Michelle Obama was also up for it. Melissa Winter, Obama’s chief of staff, recalls seeing her boss being carried off the ground by Elena Pirizhkova, a 5-foot-5 female wrestler, during a brunch for US athletes in London in 2012.who is almost 6 feet tall, like she was carrying the first lady over the threshold of a honeymoon suite.

“We all came to a halt,” Winter adds. The Secret Service sought Obama for guidance on how to handle the situation. Then Obama began to laugh, and everyone became more relaxed. “I think she was taken aback, but she was clearly enjoying herself,” Winter adds.

Laura Bush, dubbed the “Comforter in Chief” by The Washington Post, may be Biden’s closest analog at these weird Games.

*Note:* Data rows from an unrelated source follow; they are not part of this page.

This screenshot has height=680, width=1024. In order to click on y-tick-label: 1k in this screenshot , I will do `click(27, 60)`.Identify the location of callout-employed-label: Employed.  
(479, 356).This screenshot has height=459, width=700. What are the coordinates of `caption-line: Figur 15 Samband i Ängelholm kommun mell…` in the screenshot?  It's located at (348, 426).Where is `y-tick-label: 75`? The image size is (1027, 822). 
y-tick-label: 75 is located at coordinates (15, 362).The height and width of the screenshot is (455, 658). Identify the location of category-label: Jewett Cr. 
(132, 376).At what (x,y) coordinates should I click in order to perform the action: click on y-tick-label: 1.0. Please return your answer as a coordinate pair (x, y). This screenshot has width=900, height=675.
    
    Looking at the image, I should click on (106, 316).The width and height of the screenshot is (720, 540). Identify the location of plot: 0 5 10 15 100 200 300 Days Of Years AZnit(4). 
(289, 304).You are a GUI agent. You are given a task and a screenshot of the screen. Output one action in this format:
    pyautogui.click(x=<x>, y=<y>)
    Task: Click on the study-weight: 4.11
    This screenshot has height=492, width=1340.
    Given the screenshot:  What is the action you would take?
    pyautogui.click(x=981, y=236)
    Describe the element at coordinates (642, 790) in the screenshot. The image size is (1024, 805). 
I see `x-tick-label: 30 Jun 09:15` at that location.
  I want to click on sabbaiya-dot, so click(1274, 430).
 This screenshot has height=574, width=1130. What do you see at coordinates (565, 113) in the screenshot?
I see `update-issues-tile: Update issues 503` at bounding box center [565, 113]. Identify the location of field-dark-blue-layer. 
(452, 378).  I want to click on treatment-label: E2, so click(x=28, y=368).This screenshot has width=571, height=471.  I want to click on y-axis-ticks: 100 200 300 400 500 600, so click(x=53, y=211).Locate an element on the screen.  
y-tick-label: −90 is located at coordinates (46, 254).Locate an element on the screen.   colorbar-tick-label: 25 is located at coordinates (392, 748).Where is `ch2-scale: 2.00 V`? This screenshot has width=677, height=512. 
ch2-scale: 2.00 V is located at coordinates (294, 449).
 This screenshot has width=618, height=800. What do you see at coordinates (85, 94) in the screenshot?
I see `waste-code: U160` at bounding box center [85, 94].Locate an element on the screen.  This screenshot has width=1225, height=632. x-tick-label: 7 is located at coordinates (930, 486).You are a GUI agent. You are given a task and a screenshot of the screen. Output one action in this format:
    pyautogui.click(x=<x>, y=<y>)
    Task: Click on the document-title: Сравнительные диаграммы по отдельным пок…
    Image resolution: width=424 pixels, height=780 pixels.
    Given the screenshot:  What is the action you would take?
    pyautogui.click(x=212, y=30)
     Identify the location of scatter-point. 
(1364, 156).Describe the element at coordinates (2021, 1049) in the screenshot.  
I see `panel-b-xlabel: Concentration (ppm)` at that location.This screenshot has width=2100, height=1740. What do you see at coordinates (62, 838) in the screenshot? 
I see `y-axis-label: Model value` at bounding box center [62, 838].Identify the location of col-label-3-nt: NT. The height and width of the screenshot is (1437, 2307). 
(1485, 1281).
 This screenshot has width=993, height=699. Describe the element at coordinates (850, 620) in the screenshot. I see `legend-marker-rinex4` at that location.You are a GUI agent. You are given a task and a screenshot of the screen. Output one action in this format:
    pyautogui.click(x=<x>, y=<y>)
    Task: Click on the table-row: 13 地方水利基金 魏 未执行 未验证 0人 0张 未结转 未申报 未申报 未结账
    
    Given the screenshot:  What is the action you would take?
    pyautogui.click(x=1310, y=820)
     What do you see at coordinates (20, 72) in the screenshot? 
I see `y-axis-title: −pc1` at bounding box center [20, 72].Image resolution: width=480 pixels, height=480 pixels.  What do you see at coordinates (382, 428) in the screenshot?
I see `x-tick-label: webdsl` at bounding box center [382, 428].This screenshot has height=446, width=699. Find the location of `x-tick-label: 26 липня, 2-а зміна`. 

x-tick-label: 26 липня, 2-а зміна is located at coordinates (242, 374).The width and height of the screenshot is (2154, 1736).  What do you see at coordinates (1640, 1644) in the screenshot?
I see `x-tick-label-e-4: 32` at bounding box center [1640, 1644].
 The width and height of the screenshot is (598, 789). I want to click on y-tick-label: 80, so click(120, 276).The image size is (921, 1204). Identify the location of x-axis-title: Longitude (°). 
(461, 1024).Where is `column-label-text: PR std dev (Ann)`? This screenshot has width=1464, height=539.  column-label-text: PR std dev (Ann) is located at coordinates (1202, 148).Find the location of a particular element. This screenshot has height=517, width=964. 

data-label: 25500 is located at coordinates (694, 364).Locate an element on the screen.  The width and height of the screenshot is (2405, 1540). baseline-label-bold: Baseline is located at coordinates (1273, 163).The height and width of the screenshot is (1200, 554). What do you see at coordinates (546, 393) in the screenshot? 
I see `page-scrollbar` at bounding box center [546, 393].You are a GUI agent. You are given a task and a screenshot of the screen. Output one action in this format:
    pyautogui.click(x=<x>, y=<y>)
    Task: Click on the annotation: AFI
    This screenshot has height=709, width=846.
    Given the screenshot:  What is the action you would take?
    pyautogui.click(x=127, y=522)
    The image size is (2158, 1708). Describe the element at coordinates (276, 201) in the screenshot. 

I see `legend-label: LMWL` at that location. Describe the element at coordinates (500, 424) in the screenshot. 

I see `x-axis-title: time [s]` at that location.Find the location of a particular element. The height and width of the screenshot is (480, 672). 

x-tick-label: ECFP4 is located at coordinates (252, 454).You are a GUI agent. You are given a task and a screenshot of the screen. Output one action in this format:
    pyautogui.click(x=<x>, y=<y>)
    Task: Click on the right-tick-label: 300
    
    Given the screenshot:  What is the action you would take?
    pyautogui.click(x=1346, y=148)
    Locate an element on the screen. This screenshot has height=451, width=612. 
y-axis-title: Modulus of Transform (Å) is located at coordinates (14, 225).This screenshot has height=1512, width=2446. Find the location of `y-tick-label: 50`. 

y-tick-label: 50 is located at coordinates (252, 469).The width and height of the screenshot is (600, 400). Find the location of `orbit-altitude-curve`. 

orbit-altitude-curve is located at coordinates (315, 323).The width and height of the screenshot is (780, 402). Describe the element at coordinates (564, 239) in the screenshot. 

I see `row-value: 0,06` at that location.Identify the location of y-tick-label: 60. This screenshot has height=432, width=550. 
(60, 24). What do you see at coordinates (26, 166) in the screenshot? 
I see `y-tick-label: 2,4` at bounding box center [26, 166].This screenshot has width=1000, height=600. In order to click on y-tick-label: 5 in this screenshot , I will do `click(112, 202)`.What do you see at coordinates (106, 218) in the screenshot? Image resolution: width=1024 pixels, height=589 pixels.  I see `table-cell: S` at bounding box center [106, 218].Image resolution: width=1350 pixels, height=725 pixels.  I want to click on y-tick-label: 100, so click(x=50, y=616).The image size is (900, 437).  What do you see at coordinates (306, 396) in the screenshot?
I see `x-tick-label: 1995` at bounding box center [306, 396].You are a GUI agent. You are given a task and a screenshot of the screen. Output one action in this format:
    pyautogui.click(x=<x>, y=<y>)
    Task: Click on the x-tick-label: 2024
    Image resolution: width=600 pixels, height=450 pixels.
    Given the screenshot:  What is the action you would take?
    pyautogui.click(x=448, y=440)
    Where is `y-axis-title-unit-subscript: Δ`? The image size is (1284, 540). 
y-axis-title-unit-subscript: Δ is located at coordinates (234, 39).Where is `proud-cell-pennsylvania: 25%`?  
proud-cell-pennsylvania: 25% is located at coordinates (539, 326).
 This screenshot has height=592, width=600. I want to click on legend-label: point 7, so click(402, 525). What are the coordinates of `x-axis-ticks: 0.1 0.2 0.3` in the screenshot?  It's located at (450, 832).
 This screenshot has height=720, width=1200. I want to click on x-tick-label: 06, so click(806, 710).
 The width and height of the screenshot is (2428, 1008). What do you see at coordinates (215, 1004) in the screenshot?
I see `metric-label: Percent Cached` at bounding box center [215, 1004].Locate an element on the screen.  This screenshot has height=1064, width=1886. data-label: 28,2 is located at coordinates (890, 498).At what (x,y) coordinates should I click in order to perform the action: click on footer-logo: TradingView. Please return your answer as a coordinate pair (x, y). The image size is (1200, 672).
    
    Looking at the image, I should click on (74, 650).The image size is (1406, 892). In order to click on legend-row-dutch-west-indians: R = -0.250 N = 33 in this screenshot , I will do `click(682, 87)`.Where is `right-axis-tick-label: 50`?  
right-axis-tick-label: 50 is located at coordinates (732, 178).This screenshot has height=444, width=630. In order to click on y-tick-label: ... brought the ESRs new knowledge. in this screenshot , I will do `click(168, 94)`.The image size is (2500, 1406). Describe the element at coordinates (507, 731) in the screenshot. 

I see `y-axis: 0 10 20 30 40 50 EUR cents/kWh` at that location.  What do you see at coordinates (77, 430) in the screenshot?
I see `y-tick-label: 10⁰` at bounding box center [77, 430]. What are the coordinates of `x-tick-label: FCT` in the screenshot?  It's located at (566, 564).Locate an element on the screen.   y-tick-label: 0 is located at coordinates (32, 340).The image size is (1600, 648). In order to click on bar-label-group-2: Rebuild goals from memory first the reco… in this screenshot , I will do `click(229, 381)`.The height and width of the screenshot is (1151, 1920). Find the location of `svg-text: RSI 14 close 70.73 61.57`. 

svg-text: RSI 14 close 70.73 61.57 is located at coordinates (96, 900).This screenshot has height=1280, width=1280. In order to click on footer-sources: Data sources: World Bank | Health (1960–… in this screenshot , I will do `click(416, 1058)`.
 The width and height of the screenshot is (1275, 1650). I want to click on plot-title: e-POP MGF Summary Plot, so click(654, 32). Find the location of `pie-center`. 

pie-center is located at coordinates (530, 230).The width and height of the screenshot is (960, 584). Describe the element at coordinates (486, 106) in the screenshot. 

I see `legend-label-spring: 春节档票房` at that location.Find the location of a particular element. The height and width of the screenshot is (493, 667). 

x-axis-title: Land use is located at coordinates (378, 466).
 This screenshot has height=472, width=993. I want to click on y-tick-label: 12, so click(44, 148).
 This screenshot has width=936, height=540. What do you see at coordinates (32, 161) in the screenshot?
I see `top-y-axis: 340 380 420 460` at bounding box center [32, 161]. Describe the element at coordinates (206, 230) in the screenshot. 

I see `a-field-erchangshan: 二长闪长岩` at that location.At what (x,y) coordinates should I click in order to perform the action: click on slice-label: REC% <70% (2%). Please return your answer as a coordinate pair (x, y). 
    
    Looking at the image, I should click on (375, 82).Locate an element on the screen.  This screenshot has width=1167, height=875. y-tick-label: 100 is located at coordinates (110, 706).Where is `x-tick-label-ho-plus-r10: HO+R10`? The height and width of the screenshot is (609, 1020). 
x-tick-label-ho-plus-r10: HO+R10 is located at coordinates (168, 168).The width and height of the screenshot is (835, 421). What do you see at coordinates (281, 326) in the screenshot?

Bush led delegations to the 2006 Winter Olympics in Turin, Italy, and the 2008 Summer Olympics in Beijing, where she watched Michael Phelps win one of his eight gold medals (as part of the United States’ incredible 31-medal haul) and Larsen Jensen, a Danish gymnast, compete.

Jenson’s family had been unable to make the trip to see him, “so he took the flowers that were handed to him and ran them up to the stand to Mrs. Bush,” says McBride. “He said, ‘My mother can’t be here. And I’m so glad you are here. Thank you.’ It was a stunning moment for all of us because he really just ran out from the pedestal to her and said that.”

In that case, at least, showing up was enough.